VERSÍCULO PARA MEMORIZAR: “¡Cómo caíste del cielo, oh Lucero, hijo de la mañana! Cortado fuiste por tierra, tú que debilitabas a las naciones. Tú que decías en tu corazón: Subiré al cielo; en lo alto, junto a las estrellas de Dios, levantaré mi trono, y en el monte del testimonio me sentaré, a los lados del norte; sobre las alturas de las nubes subiré, y seré semejante al Altísimo” (Ver. 12-14).
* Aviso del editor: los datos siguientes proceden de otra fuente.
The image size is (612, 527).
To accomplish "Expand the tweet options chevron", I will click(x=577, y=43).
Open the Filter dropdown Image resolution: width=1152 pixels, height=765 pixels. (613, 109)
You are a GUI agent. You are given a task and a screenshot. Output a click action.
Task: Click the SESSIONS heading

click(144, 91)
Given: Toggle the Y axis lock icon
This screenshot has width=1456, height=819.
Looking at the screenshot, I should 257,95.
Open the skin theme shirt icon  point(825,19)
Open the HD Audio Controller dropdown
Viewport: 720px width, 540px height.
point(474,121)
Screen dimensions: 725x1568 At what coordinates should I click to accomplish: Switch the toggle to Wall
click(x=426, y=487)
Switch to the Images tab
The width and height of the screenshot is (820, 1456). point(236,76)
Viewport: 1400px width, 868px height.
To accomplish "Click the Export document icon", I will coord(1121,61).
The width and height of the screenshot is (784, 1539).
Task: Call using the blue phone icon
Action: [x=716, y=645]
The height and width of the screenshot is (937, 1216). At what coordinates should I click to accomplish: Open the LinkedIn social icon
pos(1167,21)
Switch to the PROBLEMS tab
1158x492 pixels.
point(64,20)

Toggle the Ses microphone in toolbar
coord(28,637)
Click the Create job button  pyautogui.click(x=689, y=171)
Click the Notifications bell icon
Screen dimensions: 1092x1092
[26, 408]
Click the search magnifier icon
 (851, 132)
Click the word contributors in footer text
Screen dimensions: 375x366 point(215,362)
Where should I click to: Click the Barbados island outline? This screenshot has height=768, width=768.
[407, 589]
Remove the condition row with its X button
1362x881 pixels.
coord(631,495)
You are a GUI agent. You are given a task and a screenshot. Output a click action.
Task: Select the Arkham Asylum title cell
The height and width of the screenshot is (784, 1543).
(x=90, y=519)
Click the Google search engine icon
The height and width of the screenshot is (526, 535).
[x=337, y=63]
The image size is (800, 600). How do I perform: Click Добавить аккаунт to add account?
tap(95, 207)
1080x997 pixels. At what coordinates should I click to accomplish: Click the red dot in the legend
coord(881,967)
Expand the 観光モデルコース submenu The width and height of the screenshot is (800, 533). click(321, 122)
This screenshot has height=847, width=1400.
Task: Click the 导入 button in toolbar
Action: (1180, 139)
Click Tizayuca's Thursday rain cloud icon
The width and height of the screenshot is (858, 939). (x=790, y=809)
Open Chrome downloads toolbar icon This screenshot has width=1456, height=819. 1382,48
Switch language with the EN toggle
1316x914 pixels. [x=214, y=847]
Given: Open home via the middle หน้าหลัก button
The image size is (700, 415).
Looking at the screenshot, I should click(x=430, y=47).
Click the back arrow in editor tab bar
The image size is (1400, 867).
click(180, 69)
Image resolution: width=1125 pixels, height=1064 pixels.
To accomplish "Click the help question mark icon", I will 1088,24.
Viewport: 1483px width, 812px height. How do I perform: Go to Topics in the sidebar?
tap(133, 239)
COMENTARIO HISTÓRICO DE ISAÍAS 14.-

Este capítulo se divide en: 1) Fin del imperio babilónico que había oprimido al mundo, por lo tanto, la naturaleza, seres humanos y el mundo entraría en reposo; 2) Caída del Lucero, hijo de la mañana, por su osadía de querer destronar a Dios de su reinado. Cuando se hace un paralelismo con Ezequiel 28, el rey de Babilonia, quien se convirtió en orgulloso y desafío la profecía de la estatua que serían cuatro imperios quienes gobernarían el mundo, hizo toda la estatua de oro para expresar que su imperio sería eterno, por esas razones, el rey de Babilonia encarna a Satanás y la historia de su caída como producto de su arrogancia y orgullo. Además, las características de este ser son demasiadas poderosas para ser cualquier rey humano, por lo tanto, representa a Satanás. ¿QUIÉN ERA LUCIFER? “Lucifer era el primero de los querubines que cubrían la presencia de Dios. “Así dice Jehová el Señor: ¡Tú eres el sello de perfección, lleno de sabiduría, y consumado en hermosura! En el Edén, jardín de Dios, estabas; de toda piedra preciosa era tu vestidura.” ¿CUÁL FUE SU PECADO? “El orgullo de su propia gloria le hizo desear la supremacía. Lucifer no apreció como don de su Creador los altos honores que Dios le había conferido, y no sintió gratitud alguna. Se glorificaba de su belleza y elevación, y aspiraba a ser igual a Dios. Era amado y reverenciado por la hueste celestial”. (CI 8).

CITA SELECTA.-

“El orgullo y la ambición indujeron a Lucifer a quejarse contra el gobierno de Dios, y a procurar derrocar el orden que había sido establecido en el cielo. Desde su caída se ha propuesto inculcar el mismo espíritu de envidia y descontento, la misma ambición de cargos y honores en las mentes humanas. Así obró en el ánimo de Coré, Datán y Abiram, para hacerles desear ser enaltecidos, y para incitar en ellos envidia, desconfianza y rebelión”

(PP 54).

ORACIÓN:

PADRE NUESTRO. TE PEDIMOS QUE ERRADIQUES TODO RAÍZ DE ORGULLO, ARROGANCIA, SUFICIENCIA PROPIA Y AMBICIÓN DE NUESTRAS VIDAS. TE SUPLICAMOS QUE PONGAS EN NUESTRO SER UN ESPÍRITU DE SERVICIO, DE ENTREGA, DE COLABORACIÓN Y DE HUMILDAD. POR JESÚS, AMÉN.